Even though the two of us have focused mostly on variable annuities during our collective 75+ years in the annuity business, if we were to start over today knowing all we have learned, we believe we would probably design index annuities (IAs) rather than VAs.
We say this despite all the controversy over index products, despite the bad reputation that some index products have with regulators and despite the bad press many have had with the financial media.
In fact, we believe an index product can accomplish most of the goals of a VA and of a traditional fixed annuity (FA) and yet be free of many problems inherent with both.
The VA was originally created to provide retirement funds that could not be outlived while affording protection against the ravages of inflation of a portfolio of professionally managed and widely diversified equity investments. But shortly after their creation, federal securities regulators determined that VAs were little more than mutual funds with slight trappings of insurance and thus were not exempt from federal securities registration and regulation.
The US Supreme Court, in SEC v. VALIC, 359 U.S. 65 (1959), agreed, and so the VA entered an era of multiple levels of regulation–not only by the SEC, but also by state insurance regulators and the National Association of Securities Dealers.
In recent years, even state securities regulators have begun to try to exercise degrees of jurisdiction over VAs and their sales process.
The regulation is such that it seems the only thing more thoroughly regulated than VAs is nuclear waste.
The critical element in the Supreme Court decision to subject VAs to federal securities regulation was the fact that the entire investment risk in a VA is, unlike with traditional FAs, shifted from the insurer to the policy owner. Thus, the court determined that a VA was not the type of annuity Congress intended to be exempt from the federal securities laws. The result is the abundance of regulation that the product is subjected to today.
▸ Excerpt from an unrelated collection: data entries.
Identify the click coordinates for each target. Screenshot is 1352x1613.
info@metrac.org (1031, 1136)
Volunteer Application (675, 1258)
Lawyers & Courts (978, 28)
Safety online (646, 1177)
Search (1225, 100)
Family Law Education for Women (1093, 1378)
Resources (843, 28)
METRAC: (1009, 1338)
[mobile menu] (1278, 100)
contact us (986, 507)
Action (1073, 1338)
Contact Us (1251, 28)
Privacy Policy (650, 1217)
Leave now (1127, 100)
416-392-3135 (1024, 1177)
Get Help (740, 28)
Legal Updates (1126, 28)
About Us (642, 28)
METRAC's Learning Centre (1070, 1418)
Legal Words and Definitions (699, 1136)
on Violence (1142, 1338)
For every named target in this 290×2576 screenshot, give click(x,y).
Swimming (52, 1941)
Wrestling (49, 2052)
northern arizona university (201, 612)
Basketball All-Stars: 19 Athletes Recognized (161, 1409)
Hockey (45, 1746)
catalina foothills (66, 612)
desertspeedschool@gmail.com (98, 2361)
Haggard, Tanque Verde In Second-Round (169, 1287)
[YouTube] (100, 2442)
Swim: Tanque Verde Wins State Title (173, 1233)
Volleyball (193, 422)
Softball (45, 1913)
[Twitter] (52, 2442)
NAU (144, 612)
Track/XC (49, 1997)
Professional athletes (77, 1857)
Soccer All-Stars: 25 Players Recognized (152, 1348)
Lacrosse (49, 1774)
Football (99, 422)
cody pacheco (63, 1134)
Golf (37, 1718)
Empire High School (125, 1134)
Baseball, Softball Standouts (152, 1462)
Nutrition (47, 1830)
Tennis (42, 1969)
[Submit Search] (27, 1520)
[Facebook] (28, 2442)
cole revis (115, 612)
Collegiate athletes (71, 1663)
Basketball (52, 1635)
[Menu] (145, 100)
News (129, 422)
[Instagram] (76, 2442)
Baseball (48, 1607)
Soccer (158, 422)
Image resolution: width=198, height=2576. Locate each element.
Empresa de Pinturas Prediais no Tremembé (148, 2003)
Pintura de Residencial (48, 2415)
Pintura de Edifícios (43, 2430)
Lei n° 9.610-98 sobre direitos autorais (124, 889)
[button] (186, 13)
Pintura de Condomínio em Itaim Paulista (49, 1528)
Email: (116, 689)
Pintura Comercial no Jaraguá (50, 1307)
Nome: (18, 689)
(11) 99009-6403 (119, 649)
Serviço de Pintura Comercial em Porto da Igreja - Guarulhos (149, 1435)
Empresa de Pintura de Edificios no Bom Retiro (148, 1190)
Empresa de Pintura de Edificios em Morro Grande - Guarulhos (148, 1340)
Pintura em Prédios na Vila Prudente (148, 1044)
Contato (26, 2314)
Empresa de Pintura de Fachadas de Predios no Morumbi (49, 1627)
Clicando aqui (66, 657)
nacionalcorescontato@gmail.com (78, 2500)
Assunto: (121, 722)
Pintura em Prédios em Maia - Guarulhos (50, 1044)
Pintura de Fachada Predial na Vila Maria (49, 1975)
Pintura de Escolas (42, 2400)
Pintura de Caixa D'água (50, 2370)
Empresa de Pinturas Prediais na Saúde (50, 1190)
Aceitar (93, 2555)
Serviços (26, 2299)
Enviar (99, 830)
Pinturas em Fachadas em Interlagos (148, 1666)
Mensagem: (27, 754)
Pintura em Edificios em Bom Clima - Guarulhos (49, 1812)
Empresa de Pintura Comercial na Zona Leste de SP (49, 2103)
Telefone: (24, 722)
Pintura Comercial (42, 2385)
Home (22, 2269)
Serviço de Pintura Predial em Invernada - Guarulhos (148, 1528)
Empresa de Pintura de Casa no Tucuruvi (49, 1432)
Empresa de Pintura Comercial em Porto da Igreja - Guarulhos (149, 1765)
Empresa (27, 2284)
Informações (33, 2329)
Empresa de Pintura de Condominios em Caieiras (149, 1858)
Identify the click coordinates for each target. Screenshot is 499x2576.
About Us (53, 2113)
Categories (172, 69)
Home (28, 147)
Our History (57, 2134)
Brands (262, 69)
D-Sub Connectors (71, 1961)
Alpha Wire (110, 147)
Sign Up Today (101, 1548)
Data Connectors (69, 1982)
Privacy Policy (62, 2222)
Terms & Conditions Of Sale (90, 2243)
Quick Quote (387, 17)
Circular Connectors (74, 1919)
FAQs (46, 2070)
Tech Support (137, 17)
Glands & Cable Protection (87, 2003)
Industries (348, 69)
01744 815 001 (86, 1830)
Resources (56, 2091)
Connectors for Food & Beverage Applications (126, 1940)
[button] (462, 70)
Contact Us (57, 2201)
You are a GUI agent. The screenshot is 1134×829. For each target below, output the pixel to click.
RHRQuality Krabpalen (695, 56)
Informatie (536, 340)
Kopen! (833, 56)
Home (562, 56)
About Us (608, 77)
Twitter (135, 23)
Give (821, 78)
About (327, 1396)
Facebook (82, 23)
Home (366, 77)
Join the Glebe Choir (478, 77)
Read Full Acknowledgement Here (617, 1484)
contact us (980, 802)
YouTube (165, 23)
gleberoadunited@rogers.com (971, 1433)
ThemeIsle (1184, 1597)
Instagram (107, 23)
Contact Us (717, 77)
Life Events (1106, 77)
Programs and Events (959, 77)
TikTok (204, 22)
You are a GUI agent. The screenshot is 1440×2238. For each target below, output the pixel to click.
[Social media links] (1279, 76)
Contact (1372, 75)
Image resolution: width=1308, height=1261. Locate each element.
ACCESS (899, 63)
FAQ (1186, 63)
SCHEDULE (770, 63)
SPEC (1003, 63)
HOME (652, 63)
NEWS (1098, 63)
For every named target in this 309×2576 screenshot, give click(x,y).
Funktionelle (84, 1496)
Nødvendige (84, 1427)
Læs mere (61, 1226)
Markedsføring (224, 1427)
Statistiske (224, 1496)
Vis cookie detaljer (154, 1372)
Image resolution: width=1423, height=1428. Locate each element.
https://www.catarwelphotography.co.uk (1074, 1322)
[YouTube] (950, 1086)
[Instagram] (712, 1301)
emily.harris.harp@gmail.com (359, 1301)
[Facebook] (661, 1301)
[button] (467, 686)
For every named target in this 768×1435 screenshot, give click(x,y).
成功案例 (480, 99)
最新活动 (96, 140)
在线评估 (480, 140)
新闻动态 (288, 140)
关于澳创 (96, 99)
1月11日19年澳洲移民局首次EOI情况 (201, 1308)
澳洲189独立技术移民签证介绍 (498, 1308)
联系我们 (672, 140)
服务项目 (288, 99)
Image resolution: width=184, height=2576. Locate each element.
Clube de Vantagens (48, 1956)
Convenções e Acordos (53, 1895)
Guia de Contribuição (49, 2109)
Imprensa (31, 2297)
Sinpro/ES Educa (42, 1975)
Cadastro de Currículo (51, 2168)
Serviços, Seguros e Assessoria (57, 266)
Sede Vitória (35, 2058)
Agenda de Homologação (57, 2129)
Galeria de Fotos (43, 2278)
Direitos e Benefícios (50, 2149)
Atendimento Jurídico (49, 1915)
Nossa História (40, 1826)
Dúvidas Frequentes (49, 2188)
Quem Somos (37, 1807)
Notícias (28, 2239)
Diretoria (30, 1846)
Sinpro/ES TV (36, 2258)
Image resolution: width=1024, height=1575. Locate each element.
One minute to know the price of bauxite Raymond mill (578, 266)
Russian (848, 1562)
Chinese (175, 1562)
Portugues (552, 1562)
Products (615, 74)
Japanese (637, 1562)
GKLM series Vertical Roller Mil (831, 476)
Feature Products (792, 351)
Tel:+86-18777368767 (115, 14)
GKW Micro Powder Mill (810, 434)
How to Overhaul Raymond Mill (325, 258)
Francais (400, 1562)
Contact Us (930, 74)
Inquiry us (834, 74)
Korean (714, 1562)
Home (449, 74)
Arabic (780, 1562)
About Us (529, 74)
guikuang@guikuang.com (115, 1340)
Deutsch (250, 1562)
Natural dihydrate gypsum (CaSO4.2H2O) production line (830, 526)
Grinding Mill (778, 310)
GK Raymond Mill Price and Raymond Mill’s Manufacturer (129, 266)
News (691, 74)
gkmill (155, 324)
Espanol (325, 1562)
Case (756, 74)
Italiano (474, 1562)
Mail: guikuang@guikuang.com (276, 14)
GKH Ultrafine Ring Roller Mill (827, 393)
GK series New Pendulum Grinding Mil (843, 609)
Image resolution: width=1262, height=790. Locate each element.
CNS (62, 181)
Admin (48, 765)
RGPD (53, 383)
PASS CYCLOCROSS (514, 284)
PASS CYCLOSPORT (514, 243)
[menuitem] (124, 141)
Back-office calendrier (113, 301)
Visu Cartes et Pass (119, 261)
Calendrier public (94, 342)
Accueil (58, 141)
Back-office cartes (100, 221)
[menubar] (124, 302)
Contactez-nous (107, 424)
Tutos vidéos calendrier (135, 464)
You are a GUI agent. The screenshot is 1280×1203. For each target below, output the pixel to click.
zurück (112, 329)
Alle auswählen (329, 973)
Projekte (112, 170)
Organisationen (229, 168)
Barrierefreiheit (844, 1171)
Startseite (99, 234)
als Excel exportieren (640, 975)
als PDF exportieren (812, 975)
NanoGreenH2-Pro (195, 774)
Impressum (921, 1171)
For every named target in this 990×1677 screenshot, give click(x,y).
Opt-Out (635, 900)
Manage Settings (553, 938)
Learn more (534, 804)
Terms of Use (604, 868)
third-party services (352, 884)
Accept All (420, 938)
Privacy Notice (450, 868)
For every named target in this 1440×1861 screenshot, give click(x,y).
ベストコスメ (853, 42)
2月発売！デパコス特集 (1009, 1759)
By comparison, IAs have the ability to provide consumers with the VA’s 2 main advantages: income for life and a hedge against inflation. Yet, the IA insurer guarantees stated principal and a minimum investment return. These factors operate to retain the most meaningful elements of the investment risk in the insurer, rather than shifting it to the policy owner.
It is this guarantee of investment results that enables the IA to avoid the federal securities laws and to remain subject only to the regulatory constraints applicable to life insurance products.
Recent pronouncements by the NASD have caused concern regarding whether IAs would continue to be treated as “insurance” rather than “securities.”